Ateizm ve Freethought

Ateistler tüm Freethinker'lar mı? Freethought nedir?

Standart bir sözlük, bir serbest düşünceyi “otoriteden bağımsız sebeplere dayanarak fikirler oluşturan bir kişi” olarak tanımlar; Özellikle de dini dogmalardan şüphe duyan ya da inkar eden bir kimse. ”Bunun anlamı, bir özgür düşünceli olmanın, bir kişinin herhangi bir fikri ve herhangi bir olasılığı göz önünde bulundurmak istemesidir. İddiaların gerçek-değerini belirleme standardı, gelenek, dogma ya da otoriteler değildir - bunun yerine mantık ve mantık olmalıdır.

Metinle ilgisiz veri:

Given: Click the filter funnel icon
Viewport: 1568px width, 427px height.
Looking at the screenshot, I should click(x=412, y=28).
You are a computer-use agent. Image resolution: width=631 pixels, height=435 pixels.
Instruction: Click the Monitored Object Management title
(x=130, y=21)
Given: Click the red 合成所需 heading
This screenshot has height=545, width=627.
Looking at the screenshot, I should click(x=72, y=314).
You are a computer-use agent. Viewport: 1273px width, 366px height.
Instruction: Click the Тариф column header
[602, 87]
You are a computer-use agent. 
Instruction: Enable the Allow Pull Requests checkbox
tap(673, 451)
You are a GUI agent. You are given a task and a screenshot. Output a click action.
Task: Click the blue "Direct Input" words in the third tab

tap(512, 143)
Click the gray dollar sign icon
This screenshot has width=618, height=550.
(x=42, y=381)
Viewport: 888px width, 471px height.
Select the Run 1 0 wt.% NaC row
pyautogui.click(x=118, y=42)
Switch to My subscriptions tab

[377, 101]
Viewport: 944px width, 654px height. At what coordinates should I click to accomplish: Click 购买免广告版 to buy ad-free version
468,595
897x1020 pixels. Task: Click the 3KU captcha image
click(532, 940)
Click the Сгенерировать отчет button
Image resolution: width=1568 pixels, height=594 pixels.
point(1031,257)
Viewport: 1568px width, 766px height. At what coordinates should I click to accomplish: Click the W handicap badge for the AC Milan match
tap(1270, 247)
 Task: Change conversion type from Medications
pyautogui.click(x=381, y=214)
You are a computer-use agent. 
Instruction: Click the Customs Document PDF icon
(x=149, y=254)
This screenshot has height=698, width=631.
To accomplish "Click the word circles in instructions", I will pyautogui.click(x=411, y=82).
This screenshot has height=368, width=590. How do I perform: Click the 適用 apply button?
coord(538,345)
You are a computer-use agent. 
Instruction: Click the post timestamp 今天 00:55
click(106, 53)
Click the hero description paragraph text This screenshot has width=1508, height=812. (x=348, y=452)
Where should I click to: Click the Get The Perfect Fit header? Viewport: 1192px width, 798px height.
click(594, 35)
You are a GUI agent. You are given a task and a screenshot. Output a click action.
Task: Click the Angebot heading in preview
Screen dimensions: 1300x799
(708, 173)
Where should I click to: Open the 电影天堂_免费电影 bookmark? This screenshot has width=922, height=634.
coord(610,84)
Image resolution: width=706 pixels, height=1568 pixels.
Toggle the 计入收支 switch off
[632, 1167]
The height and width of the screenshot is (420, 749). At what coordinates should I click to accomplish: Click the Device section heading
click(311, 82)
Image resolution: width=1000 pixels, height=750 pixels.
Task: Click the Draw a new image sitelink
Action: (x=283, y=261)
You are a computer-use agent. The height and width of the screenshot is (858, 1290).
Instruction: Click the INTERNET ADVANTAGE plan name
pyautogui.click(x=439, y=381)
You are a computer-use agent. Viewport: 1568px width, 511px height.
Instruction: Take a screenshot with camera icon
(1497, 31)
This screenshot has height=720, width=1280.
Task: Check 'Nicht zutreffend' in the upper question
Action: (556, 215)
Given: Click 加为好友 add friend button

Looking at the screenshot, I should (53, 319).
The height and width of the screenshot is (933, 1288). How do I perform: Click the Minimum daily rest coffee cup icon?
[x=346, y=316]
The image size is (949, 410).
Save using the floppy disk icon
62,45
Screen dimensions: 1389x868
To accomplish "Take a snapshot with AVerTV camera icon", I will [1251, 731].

Bu terim aslında geleneksel dinlere saldıran pek çok kitap ve kitap yazan John Locke'nin bir sırrı olan Anthony Collins (1676-1729) tarafından popüler hale getirildi. Hatta “The Free-Thinker” başlıklı bir dergiyi yayımlayan “The Freethinkers” adlı bir gruba aitti.

Collins, bu terimi, esasen, örgütlü dine karşı olan ve onun en ünlü kitabı olan Özgür Düşünce Söylemi'ni (1713), neden böyle hissettiğini açıklayan herkes için bir eşanlamlı olarak kullandı. Özgürlüğün arzu edildiği gibi tanımlanmasının ötesine geçerek ahlaki bir yükümlülük olduğunu ilan etti:

Açıkça görüleceği üzere, Collins ateizmle hiçbir şekilde eşit olmadı - Anglikan kilisesindeki üyeliğini korudu. Onun ihanetini cezbeden bir tanrıya inanmıyordu, bunun yerine, sadece “Anneannelerinden, Annelerinden veya Rahiplerinden emindikleri Görüşleri” alan insanlardı.

Ateizm ve Freethought Neden Farklıdır?

O zaman, serbest düşüncenin ve sağduyulu hareketin, genellikle bugünkü düşünüşün ateistlerin karakteristiği olduğu gibi, ancak bu iki eylemde de, bu ilişki münhasır değildir. Bu, diğer felsefelerden farklı olanı değil, süreci farklılaştıran bir sonuç değildir.

Bir kişi birer yardımcı olabilir çünkü onlar özgür bir insan ve bir kişi özgür düşünmese de ateist olabilir.

Özgür düşünenler ve kendilerini özgürce ilişkilendirenler için, iddialar gerçeklikle ne kadar ilişkili olduklarına bağlı olarak değerlendirilir. İddiaların test edilebilme zorunluluğu vardır ve bunu tahrif etmek mümkün olmalıdır - eğer keşfedildiyse, iddianın yanlış olduğunu gösterecek bir duruma sahip olmak. Din Özgürlüğü Vakfı'nın açıkladığı gibi:

Yanlış Eşdeğerlik

Pek çok ateist bu konuda şaşkınlık ve hatta rahatsızlık duysa da, bariz sonuç şaşkınlık ve ateizmin birbiriyle uyumlu olmadığı ve ateizmin aynı olmadığının ve diğerinin otomatik olarak gerektirmediği durumlarda, freethought ve theism'in uyumlu olmasıdır. Bir ateist, bir teistin aynı zamanda bir özgürleştirici olamayacağı yönündeki itirazı meşru bir şekilde ortaya koyabilir çünkü bir tanrıya olan inanç, rasyonel bir şekilde topraklanamaz ve akla dayanmaz.

Bununla birlikte, buradaki sorun, bu itirazın sonuca süreçle kafa karıştırmasıdır. Bir kişi, din ve siyaset ile ilgili inançların akıl temeline dayalı olması ve gerekçelerle, iddiaları ve fikirleri akılla değerlendirmek için gerçek, samimi ve tutarlı bir girişimde bulunma prensibini kabul ettiği sürece, mantıksız olanları kabul etmeyi reddettiği takdirde, o kişi bir serbest düşünücü olarak kabul edilir.

Bir kez daha, freethought ile ilgili nokta, sonuçtan ziyade süreçtir - yani, kusursuz olamayan bir kişi, aynı zamanda özgür bir düşüncede de başarısız olmaz. Bir ateist, bu tutumun yanlış olduğunu ve mantık ve mantığı mükemmel bir şekilde uygulamada başarısız olduğunu düşünebilir - ama ateist bu mükemmelliğe nasıl ulaşır? Freethought mükemmelliğe dayanmıyor.